Клятва. История сестер, выживших в Освенциме — страница 45 из 50

– Стройся! Равнение на середину! – командует Мюллендерс. – Глаза не закрывать! Всем смотреть!

Мы стоим с замершими сердцами. Нас всех до единой неудержимо трясет. Женский лагерь в полном составе стоит лицом к помосту, над которым качаются четыре петли. Я разглядываю заточенных в этот лагерь девушек и женщин – океан порабощенных душ. Затем я отключаю рассудок, чтобы ничего больше не видеть.

Элла, Роза, Регина и Эстер. Мы знаем их имена от людей, что приносят нам чай. Они навсегда запечатлены в наших сердцах. Две из них отважно идут на помост. Их пытали. По шеренгам проносится шепот. Они не назвали ни единого имени из многих, кто так или иначе участвовал в организации саботажа. А у меня хватило бы мужества совершить такой поступок: тайком вынести взрывчатку с фабрики, чтобы зондеркоманда взорвала крематории? Я дивлюсь их силе. Я рыдаю глубоко в душе, где никто не увидит моих слез.

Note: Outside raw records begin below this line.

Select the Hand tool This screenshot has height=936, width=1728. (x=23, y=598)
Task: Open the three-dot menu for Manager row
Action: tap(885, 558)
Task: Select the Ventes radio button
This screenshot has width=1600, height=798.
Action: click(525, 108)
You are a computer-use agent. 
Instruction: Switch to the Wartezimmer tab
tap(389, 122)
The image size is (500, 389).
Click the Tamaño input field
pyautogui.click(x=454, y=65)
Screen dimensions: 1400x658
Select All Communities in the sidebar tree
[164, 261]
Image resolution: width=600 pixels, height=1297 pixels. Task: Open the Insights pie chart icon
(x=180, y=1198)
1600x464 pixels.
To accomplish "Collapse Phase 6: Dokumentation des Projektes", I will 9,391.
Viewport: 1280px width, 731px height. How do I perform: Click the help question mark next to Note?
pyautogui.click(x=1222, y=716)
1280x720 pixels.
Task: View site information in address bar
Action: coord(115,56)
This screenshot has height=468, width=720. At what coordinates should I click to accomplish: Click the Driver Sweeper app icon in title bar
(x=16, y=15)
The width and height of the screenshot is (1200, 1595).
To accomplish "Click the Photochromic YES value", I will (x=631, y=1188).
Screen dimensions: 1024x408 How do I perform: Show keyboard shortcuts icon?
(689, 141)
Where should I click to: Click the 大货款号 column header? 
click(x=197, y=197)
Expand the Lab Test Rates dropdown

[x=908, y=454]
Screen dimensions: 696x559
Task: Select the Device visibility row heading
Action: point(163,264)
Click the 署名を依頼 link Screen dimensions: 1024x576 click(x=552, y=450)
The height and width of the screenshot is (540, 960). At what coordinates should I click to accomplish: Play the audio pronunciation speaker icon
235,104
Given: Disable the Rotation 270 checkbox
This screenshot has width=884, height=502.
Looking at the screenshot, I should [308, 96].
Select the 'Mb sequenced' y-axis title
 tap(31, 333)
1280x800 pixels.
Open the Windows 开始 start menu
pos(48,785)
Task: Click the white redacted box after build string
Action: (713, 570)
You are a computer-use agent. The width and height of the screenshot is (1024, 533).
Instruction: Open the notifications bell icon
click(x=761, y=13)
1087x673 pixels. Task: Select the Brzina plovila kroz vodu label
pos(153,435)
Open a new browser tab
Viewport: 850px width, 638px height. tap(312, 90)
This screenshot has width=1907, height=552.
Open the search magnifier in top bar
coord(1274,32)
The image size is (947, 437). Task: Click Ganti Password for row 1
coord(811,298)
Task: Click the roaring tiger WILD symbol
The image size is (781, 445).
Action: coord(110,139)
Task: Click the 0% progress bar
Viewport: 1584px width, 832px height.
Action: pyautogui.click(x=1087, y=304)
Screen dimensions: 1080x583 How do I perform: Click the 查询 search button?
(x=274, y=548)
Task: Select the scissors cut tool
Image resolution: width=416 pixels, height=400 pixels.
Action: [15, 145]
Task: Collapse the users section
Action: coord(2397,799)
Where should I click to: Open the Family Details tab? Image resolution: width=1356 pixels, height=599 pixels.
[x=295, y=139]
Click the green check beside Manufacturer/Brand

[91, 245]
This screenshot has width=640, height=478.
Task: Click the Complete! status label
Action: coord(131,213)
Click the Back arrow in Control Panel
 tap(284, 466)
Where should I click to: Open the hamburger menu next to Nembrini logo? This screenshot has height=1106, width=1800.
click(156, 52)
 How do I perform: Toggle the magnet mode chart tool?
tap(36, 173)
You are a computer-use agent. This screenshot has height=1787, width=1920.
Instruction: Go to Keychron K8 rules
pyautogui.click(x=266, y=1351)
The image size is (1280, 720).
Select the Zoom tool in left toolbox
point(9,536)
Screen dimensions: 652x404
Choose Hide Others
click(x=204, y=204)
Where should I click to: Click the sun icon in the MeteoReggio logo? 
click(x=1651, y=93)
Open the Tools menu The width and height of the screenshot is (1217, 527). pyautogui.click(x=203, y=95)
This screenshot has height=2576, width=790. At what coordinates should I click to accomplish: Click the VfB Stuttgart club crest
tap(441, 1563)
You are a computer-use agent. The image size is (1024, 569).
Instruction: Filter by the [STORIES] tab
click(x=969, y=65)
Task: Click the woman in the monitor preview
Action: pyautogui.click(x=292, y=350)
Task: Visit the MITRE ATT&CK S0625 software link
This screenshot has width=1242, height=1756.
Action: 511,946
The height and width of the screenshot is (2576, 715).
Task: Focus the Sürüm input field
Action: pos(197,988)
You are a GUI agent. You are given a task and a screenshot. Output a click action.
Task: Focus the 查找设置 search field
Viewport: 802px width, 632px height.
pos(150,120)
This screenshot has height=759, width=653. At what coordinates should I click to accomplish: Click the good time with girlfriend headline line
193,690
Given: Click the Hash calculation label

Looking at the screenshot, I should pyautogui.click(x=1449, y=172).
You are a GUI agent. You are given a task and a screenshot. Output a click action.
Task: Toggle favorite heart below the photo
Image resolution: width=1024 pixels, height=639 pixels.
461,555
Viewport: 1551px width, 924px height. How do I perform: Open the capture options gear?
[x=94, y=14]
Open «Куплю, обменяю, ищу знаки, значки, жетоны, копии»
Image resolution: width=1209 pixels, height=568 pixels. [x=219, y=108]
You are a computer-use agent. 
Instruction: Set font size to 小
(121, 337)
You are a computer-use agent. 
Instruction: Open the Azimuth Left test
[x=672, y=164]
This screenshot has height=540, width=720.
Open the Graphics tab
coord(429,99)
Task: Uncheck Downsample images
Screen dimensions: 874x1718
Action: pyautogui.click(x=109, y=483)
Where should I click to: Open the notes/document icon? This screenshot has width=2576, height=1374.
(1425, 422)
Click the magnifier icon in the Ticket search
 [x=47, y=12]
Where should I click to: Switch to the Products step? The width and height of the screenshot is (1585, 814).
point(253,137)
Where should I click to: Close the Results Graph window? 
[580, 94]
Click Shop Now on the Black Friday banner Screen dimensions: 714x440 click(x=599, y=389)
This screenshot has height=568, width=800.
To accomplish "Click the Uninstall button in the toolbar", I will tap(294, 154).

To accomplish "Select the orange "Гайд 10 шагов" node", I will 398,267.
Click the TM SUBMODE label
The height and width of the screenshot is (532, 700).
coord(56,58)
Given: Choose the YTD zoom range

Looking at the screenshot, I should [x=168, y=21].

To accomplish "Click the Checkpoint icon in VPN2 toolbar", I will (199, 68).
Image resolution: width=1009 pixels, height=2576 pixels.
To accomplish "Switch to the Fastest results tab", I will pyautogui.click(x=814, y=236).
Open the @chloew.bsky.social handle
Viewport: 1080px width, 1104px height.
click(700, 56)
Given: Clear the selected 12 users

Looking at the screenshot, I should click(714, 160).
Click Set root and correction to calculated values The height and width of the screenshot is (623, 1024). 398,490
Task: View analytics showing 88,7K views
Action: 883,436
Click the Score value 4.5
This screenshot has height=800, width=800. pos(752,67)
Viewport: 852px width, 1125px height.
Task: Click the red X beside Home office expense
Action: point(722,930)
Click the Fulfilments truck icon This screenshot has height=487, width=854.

– Эти предатели Третьего рейха приказом фюрера приговорены к смерти за шпионаж! – выкрикивает комендант Хёсслер. – Вы увидите, как эти грязные предатели будут висеть в петле, пока не умрут, и навсегда запомните, что ждет врагов Рейха! Тот, кто закроет глаза, будет расстрелян за то, что не выучил урок.[60]

Девушки встают на скамейки. Эсэсовцы засовывают их головы в петли. «Да здравствует Израиль!» Они начинают в унисон читать еврейскую молитву. Скамейки выбивают из-под ног, и их голоса обрываются. Никакой Бог их не спасает.

Я обязана смотреть. Это меньшее, что я могу сделать, мой способ воздать им почести. Мы стоим и ждем, пока последнее тело не закончит пляску смерти в воздухе. Тела снимают, погружают в телегу и везут в направлении крематория.[61]

– Одна еще жива, – проносится шепот.

– Одна еще дышит.

В цивилизованном мире, если приговоренный к смерти остается в живых после повешения, его милуют. Но не в Аушвице-Биркенау. Мы молимся, чтобы она успела умереть, прежде чем ее кинут в топку.

Мюллендерс строит нас и заставляет по пути назад петь очередные немецкие песни.

– Громче! – командует она. – Головы выше!

Мы поем сухими, надтреснутыми голосами и делаем все, чтобы наш дух остался несломленным.

Утром мы просыпаемся медленно, подавленные утратой. Приносят котел с чаем. Мы в трауре по погибшим девушкам и не особо стремимся узнать сегодня военные новости. Один из рабочих с кухни шепчет: «Она умерла по пути в крематорий». Мы вздыхаем с облегчением. Она не мучилась.

Я беру чай. В то же мгновение в мою ладонь проскальзывает записка. Это от Марека. Нас собираются уводить из лагеря. Русские уже на подходе. Ты должна решить – притвориться больной и остаться в лагере или идти с теми, кого уводят. Я помогу тебе в любом случае и встречу тебя в Америке. Когда окажешься на свободе, езжай в Америку и разыщи там Шарля Буайе. Скажи ему, что ты от меня. Он мой друг по Бельгии. Очень известный артист. В Нью-Йорке его имя знают даже маленькие дети…

Я изо всех сил пытаюсь сдержать слезы. Дети, может, и знают Шарля Буайе, а я – нет. Америка – что-то бесконечно далекое…


Мы получаем все новую и новую информацию о том, что русские приближаются и нас скоро освободят. Начинаются разговоры: как лучше поступить – остаться или попытаться бежать?

– Они хотят оставить всех больных в Биркенау, а остальных гнать в Германию, – рассказывает одна из девушек в нашем блоке.

– Тогда лучше притвориться больными.

– Я слышала, они собираются поджечь лагерь с четырех сторон, запереть ворота и оставить ограду под напряжением, чтобы все внутри сгорели, – говорит одна из секретарш.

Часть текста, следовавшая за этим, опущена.